:: Yapılacak İş ::
Türkiye hakkındaki beş efsaneyi ele alan aşağıdaki metni, son cümlesinden sonra kaldığı yerden sürdürün.

Sonsuz Ark'ın Notu:
Aşağıdaki analiz ilginç bir şekilde Türkiye'nin doğru anlaşılması adına yapılmış görünmektedir ve daha da ilginç olan böyle bir analizin açık Türkiye ve Erdoğan karşıtlığı yapan Washington Post gibi bir neocon yayın organında yayınlanabilmiş olmasıdır. İlgiyle okuyacağınızı umduğumuz bu çalışma Cumhuriyet tarihinin dışarıdan okunduğunda nasıl algılandığına dair bazı temel sorgulamalara temas eden bir içeriğe de sahiptir.
Seçkin Deniz, 22.03.2017
Five Myths About Turkey
No, its president isn’t a dictator, and the country isn’t secular.
"Hayır, cumhurbaşkanı bir diktatör değildir ve ülke laik değildir."
Geçtiğimiz hafta Hollanda ve Türkiye arasında diplomatların sınırdışı edilmesi ve engellenmesi ile alakalı bir çatışma yaşandı. Konu Türk yetkililerin gurbetçi Türkler arasında liberal olmayan bir anayasaya yönelik kampanya yapıp yapamayacakları ile alakalıydı. Türkiye uzun zamandır Batı'nın önemli bir müttefiki olmuştur, ancak tüm diplomatik, siyasi ve askeri bağlantılara rağmen Amerikalılar bunun çok az farkındadır. Tüm bildikleri, hiçbir zaman doğru olmamış ya da zamanla anlamını yitirmiş muğlak argümanlara dayanıyor görünmektedir. Aşağıda bu katı efsaneler(mitler)den beş tanesi yer alıyor:
Efsane 1: Türkiye Bir Demokrasidir
Türkiye’nin, Cumhurbaşkanı Recep Tayyip Erdoğan yönetiminde otoriter bir hale geldiğine yönelik yaygın bir kanaat bulunmaktadır. 2015'te Türk yazar Mustafa Akyol, New York Times gazetesinde yayınlanmış olan bir yazısında ülkesinin "otoriter sapmasına" değindi. Birkaç ay sonra, sosyal bilimci Jason Brownlee, bu sayfalarda "Türkiye'nin otoriter kökenleri" hakkında bir yazı yazdı.

:: Kayıt Alıntıları ::
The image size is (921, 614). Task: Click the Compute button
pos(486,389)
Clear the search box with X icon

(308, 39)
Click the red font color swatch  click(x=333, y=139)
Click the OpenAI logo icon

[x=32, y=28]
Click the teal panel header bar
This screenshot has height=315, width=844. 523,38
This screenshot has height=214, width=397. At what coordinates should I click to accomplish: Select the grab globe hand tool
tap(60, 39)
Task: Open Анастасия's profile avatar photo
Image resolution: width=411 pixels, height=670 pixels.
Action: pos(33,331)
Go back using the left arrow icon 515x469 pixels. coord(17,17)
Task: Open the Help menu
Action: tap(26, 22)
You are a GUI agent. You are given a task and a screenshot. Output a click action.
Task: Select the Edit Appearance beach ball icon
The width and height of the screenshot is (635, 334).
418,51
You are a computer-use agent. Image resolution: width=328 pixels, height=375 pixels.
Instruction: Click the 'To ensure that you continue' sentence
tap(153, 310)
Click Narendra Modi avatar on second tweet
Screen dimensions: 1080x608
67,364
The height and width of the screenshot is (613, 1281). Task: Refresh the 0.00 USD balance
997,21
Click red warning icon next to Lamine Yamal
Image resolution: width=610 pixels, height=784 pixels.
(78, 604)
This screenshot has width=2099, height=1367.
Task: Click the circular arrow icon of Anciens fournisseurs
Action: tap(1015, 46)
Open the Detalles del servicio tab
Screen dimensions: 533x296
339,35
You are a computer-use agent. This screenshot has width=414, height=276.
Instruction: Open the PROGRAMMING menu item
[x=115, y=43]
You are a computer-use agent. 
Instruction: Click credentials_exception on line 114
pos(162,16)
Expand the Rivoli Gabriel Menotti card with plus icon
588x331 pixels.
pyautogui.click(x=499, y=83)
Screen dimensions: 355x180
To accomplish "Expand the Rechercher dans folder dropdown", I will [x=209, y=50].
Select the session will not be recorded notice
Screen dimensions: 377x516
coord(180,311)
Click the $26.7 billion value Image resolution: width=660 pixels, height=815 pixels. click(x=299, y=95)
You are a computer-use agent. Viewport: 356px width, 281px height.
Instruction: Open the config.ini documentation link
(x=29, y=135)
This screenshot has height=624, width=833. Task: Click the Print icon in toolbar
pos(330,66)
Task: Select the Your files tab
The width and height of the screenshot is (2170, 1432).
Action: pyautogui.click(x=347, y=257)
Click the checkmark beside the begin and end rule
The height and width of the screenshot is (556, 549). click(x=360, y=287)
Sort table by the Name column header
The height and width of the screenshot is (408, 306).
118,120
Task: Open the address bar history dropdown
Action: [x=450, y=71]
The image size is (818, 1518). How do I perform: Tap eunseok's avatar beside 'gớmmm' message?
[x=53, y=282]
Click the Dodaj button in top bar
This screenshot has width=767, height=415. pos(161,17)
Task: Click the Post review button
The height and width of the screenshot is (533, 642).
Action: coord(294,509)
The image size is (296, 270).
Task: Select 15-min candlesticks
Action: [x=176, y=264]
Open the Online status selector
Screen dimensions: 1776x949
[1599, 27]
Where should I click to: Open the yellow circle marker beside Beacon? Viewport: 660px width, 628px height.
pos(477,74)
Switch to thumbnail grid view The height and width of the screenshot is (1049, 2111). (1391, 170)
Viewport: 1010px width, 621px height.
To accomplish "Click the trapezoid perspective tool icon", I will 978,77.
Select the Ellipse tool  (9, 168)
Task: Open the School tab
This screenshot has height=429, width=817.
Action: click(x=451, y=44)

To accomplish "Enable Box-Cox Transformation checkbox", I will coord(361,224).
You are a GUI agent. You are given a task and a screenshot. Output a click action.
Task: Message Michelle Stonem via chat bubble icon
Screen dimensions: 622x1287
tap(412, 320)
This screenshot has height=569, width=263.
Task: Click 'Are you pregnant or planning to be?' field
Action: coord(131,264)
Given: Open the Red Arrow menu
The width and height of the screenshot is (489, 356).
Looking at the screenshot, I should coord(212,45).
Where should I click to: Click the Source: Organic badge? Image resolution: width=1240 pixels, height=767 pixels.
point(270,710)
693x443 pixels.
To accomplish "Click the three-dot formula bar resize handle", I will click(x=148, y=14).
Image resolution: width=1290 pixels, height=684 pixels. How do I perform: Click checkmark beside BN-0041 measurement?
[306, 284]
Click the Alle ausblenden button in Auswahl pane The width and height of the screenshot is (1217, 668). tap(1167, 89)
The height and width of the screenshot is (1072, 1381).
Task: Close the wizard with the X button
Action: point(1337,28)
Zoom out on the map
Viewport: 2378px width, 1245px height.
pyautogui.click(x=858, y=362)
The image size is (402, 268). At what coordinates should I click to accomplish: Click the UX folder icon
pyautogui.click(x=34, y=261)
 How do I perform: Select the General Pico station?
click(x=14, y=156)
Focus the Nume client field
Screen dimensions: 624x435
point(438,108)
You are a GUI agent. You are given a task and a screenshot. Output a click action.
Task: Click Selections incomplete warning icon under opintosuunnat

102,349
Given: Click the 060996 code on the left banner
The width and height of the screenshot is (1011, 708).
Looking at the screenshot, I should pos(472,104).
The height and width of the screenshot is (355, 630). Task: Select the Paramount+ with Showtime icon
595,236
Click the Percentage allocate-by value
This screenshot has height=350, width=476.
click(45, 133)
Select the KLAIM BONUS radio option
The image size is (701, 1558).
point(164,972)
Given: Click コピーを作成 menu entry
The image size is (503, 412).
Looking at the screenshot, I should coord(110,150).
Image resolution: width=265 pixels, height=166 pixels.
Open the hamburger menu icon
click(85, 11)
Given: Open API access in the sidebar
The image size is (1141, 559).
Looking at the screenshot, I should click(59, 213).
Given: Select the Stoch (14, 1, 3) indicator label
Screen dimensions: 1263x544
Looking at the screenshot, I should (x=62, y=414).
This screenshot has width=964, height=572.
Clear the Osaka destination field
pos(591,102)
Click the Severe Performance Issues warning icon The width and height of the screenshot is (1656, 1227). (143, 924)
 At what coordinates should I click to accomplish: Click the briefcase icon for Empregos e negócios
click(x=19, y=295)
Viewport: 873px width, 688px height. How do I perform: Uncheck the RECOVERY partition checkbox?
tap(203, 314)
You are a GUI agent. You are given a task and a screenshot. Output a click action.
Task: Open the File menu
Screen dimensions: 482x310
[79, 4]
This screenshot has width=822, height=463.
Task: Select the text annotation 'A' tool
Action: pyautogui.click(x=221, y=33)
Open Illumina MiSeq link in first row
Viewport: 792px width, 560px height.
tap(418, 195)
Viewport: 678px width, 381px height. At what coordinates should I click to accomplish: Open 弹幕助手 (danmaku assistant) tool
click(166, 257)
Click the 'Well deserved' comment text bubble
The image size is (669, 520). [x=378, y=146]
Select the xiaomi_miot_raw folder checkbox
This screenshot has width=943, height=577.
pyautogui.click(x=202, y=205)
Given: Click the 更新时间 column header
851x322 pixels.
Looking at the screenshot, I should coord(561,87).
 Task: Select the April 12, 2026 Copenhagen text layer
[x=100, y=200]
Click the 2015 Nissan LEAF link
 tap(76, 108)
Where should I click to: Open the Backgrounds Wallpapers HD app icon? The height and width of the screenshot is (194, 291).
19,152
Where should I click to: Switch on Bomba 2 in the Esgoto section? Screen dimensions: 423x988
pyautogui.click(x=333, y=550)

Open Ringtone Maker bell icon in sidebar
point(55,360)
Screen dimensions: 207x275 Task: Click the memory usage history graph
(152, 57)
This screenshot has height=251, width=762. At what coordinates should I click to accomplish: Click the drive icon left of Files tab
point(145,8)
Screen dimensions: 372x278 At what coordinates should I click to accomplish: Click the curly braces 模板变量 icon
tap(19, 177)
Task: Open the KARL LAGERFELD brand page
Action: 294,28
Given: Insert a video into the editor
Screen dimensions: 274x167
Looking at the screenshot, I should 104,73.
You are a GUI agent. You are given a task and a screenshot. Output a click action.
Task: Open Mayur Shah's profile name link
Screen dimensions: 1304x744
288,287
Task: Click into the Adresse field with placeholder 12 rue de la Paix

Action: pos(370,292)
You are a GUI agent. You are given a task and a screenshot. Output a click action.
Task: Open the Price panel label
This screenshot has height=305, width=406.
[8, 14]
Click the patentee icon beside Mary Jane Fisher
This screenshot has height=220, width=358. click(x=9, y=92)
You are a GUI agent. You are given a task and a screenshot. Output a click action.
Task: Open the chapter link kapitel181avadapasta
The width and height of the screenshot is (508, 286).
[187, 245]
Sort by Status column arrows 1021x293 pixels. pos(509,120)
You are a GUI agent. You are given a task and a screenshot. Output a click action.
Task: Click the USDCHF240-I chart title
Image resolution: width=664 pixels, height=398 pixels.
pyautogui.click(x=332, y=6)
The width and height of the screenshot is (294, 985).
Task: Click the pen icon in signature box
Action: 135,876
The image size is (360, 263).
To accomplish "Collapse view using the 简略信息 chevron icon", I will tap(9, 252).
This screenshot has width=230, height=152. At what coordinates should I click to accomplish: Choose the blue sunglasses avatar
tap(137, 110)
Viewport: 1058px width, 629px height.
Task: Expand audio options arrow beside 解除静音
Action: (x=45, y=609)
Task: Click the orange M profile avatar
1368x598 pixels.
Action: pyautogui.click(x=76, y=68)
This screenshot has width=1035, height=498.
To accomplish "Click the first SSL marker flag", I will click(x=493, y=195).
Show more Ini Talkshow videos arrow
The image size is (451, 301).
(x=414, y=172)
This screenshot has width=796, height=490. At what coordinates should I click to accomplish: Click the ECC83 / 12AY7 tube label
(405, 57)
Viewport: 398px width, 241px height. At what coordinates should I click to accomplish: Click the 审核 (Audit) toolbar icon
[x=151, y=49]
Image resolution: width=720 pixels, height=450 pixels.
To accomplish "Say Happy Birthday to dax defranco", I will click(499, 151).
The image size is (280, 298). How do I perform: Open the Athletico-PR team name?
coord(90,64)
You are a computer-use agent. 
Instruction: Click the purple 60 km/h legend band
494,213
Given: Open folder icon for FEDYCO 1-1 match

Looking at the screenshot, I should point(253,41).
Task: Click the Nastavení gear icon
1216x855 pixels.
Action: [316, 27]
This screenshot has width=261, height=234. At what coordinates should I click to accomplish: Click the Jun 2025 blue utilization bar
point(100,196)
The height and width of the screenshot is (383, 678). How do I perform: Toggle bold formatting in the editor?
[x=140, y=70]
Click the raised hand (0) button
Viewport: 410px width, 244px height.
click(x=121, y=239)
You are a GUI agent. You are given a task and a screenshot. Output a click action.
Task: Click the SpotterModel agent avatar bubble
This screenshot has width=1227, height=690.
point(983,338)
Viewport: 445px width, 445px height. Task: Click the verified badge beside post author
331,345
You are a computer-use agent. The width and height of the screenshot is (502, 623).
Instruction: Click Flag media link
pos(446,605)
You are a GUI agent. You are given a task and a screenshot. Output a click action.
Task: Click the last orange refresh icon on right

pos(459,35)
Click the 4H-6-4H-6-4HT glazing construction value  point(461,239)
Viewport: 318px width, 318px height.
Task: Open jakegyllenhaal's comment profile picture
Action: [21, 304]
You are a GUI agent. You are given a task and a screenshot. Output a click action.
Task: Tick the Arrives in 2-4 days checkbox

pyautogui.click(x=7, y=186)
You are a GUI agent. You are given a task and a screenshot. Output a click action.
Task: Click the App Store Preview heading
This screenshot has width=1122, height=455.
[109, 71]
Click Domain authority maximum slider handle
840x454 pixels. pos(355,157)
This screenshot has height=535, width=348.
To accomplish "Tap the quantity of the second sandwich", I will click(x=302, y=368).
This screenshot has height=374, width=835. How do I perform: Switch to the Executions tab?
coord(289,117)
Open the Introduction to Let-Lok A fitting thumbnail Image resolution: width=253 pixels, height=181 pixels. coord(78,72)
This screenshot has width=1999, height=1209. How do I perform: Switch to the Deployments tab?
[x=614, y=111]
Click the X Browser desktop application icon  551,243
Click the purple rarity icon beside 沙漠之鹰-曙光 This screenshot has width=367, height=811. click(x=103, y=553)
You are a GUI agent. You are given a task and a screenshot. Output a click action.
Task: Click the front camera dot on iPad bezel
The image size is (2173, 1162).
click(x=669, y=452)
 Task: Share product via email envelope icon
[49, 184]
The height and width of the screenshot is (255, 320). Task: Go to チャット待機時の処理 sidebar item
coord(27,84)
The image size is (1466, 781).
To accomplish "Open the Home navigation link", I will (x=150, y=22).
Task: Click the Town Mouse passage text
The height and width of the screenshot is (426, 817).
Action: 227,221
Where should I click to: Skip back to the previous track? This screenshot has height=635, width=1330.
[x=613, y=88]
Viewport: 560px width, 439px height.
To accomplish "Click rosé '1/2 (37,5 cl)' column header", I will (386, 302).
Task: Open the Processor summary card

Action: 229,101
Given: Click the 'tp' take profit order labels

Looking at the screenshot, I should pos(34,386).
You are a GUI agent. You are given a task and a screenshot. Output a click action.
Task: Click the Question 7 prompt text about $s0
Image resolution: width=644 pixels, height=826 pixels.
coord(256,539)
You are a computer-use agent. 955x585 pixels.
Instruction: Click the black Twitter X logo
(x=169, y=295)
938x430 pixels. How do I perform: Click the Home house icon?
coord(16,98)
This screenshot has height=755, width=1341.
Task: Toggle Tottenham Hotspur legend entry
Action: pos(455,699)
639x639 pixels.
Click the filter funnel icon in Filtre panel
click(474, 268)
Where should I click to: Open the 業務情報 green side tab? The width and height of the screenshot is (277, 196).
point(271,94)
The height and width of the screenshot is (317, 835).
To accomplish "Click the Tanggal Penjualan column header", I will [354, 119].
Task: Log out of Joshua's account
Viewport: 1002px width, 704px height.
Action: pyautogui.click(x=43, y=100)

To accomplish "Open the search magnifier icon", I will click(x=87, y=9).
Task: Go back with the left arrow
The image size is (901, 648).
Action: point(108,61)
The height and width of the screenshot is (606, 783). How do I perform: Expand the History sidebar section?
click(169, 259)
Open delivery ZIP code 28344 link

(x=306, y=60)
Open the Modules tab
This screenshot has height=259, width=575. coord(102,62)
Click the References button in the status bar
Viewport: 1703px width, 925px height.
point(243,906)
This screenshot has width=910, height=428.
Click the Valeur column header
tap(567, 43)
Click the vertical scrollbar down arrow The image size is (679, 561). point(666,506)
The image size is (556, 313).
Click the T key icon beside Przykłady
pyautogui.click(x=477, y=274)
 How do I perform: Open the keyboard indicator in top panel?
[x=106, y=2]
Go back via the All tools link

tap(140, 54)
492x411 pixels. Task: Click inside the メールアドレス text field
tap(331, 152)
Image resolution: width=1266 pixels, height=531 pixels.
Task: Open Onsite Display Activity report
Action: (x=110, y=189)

:: Alıştırma Yanıtı ::
Ancak gerçek şu ki, Türkiye 1946'dan bu yana sürekli olarak gerçekleşen özgür ve adil çok partili seçimlerine rağmen asla bir demokrasi olmamıştı. 1960-1997 yılları arasında, Türkiye'nin üst düzey askeri yönetimi, beğenmediği dört hükümeti devirmişti.
Genelkurmay, siyasi ve sivil hakların güvence altına alınmasından ziyade devleti halktan korumak için devreye sokulan 1982 anayasası da dâhil olmak üzere, anti-demokratik anayasa değişikliklerini kontrolü altında tutmuştur. 1997 senesinde, dönemin başbakanı, ifade özgürlüğünü dinamitleyen, basın özgürlüğünü zayıflatarak düşünceyi suç haline getiren kuralları uygulamayı reddettiği için Türkiye’nin ilk İslamcı hükümeti ordu tarafından devrilmiştir.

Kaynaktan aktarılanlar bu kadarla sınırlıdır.